En el vasto teatro de la política dominicana, donde las luces brillan con el destello del rayo y la sombra del engaño, existen personajes que se deslizan en las sombras como maestros del arte de la supervivencia. Son las sanguijuelas del poder, criaturas astutas y oportunas que se alimentan de la ambición ajena, buscando el néctar del control en cada giroscopio electoral cada cuatro años, con cualquier partido, sea a nivel municipal, congresual o gubernamental.
Como regadores de caña, siembran sus tentáculos en los campos fértiles de la ambición de los políticos y las necesidades del pueblo. Cada elección es su zafra, un momento de recolección en el que se aferran, con dentadas invisibles, a aquellos que, obnubilados, pisotean los sueños del pueblo de transparencia, eficiencia, coherencia y ética, en pos de un escaño dorado. La salsa del poder político, un brebaje espeso que mezcla promesas y engaños, sirve de maridajes y manjares para estas bestias, que abrazan con igual fervor a los partidos tradicionales y a los nuevos partidos bisagras, sin discriminar en su festín, solo procuran estar enganchados en la teta del poder suba quien suba.
Las encuestas se convierten en la estrategia para abrir el apetito al que está arriba o abajo, esos espejos distorsionados que la prensa acaricia con ternura, cuidado y maquillaje, son sus aliadas más fieles.

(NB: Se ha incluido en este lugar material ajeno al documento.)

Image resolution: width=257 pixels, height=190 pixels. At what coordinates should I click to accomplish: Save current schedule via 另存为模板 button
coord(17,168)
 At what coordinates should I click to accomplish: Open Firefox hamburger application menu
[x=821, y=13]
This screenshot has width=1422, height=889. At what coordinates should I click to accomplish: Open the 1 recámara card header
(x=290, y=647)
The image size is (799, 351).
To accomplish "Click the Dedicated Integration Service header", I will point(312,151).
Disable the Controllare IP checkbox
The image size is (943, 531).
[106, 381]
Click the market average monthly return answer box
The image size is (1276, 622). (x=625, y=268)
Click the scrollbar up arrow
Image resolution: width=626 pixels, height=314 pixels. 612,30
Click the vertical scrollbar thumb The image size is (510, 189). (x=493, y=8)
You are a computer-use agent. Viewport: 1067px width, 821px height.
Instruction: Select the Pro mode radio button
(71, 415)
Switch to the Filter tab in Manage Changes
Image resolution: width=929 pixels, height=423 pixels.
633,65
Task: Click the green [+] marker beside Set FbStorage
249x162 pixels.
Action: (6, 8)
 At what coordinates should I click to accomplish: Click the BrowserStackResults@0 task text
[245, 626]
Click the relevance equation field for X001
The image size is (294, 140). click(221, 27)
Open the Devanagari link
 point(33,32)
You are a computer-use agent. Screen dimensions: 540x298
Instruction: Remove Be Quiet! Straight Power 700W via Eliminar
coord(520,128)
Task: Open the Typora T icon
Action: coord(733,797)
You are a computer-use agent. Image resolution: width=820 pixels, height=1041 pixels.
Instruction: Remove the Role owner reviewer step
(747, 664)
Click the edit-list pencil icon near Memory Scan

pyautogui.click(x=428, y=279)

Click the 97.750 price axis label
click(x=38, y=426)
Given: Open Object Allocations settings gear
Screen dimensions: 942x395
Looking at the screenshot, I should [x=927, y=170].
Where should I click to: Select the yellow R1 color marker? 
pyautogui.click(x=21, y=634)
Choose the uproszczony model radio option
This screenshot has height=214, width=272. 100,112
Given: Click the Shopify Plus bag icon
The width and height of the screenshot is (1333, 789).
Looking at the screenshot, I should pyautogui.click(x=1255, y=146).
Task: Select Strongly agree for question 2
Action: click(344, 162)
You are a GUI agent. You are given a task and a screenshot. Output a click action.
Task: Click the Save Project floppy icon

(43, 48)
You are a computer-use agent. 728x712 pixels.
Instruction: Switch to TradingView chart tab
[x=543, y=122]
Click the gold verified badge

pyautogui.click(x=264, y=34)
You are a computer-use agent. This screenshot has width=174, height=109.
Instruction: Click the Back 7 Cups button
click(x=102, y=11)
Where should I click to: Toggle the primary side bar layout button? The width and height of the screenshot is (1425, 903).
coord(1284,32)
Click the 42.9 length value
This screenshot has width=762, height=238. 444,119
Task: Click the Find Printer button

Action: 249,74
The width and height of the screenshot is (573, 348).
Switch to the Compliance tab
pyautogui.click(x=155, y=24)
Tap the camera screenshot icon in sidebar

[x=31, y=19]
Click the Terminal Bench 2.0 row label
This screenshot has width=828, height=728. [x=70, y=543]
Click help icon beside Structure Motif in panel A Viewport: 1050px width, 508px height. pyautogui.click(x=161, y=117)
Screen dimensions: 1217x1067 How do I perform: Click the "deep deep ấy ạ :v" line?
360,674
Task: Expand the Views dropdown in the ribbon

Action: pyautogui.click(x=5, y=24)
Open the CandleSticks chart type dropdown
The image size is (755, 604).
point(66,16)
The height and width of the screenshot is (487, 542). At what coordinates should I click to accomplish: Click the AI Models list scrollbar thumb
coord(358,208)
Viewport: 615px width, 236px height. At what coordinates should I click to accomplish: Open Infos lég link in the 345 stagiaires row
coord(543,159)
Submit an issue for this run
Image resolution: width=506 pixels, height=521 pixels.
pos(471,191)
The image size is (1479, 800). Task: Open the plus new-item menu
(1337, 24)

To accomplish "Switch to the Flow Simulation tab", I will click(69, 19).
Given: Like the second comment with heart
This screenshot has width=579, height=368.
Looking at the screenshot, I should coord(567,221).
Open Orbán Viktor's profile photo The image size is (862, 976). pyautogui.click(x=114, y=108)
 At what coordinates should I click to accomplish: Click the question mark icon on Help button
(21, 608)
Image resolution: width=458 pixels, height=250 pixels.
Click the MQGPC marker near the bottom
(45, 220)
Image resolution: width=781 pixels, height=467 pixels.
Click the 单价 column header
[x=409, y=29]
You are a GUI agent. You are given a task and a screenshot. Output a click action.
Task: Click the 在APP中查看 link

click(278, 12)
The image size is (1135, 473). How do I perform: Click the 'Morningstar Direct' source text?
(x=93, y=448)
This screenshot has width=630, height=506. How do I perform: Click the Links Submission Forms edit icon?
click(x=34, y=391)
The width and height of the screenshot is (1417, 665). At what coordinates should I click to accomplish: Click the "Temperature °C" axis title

Manipulando cifras como un prestidigitador sobre el escenario, dirigen las voluntades, tocan los corazones y modelan las expectativas de un pueblo que lleva doscientos años cayéndose a pedazos. Como artistas del ilusionismo brincan de una bandera a otra con suma facilidad, se lanzan del barco que se hunde para subirse al que se mantendrá a flote, son capaces de hacer desaparecer a un candidato que un día brilló con luz propia, transformándolo en una sombra, un recuerdo borroso que titila a la espera del otro regreso. ¿Quién tuvo la culpa? La culpa, siempre ajena, del otro, del que sale y no puede defenderse, se desliza por los laberintos de los medios, pero en verdad, el poder se escurre entre sus dedos grasientos.
Las instituciones, antiguas y polvorientas, también juegan, como marionetas en manos del titiritero. Sus coordinadores alquilan un discurso disfrazado de patriotismo para venderlo a quien presienten va al poder para lograr un cargo público, pero cual gallero ratonero, apuestan por debajo a todos los candidatos. Respiran la misma atmósfera viciada, donde la lealtad no es más que un contrato temporal, donde las alianzas se tejen y deshacen al ritmo de una música que solo ellos pueden oír. Se desplazan de partido en partido, como un pez en el agua, seguros de que la corriente los llevará a la orilla que más le conviene. Pero cuánto arte hay en ese deslizarse, en esa danza de máscaras, donde la única constante es la succión de los recursos más puros y caros, el tiempo, el tesoro y la esperanza del pueblo.
Cada cuatro años, como una marea que se retira y regresa, los mismos rostros surgen de las profundidades, sonriendo con la dulzura de un caramelo envenenado. Se anuncian como salvadores, como harapientos ángeles que bajan de la nada, listos para remediar un mundo que ellos mismos ayudaron a desgarrar. Es un ciclo interminable de influencia y seducción, donde las promesas se deslizan entre los dedos como arena y el pueblo queda atrapado en el eco de una ilusión repetida.
Las sanguijuelas del poder, siempre listas para atornillarse al poder de turno, crean su propio ciclo de dependencia, un eterno retorno que deja a los valientes soñadores con las manos vacías y los corazones rotos. Mientras ellos festejan en su banquete de opulencia, nosotros, tontos espectadores, miramos desde el balcón de la resignación esperando nuestro turno al bate, preguntándonos cuándo romperemos las cadenas para finalmente, ser dueños de nuestro propio destino o sin querer queriendo convertirnos en lo que tanto criticamos.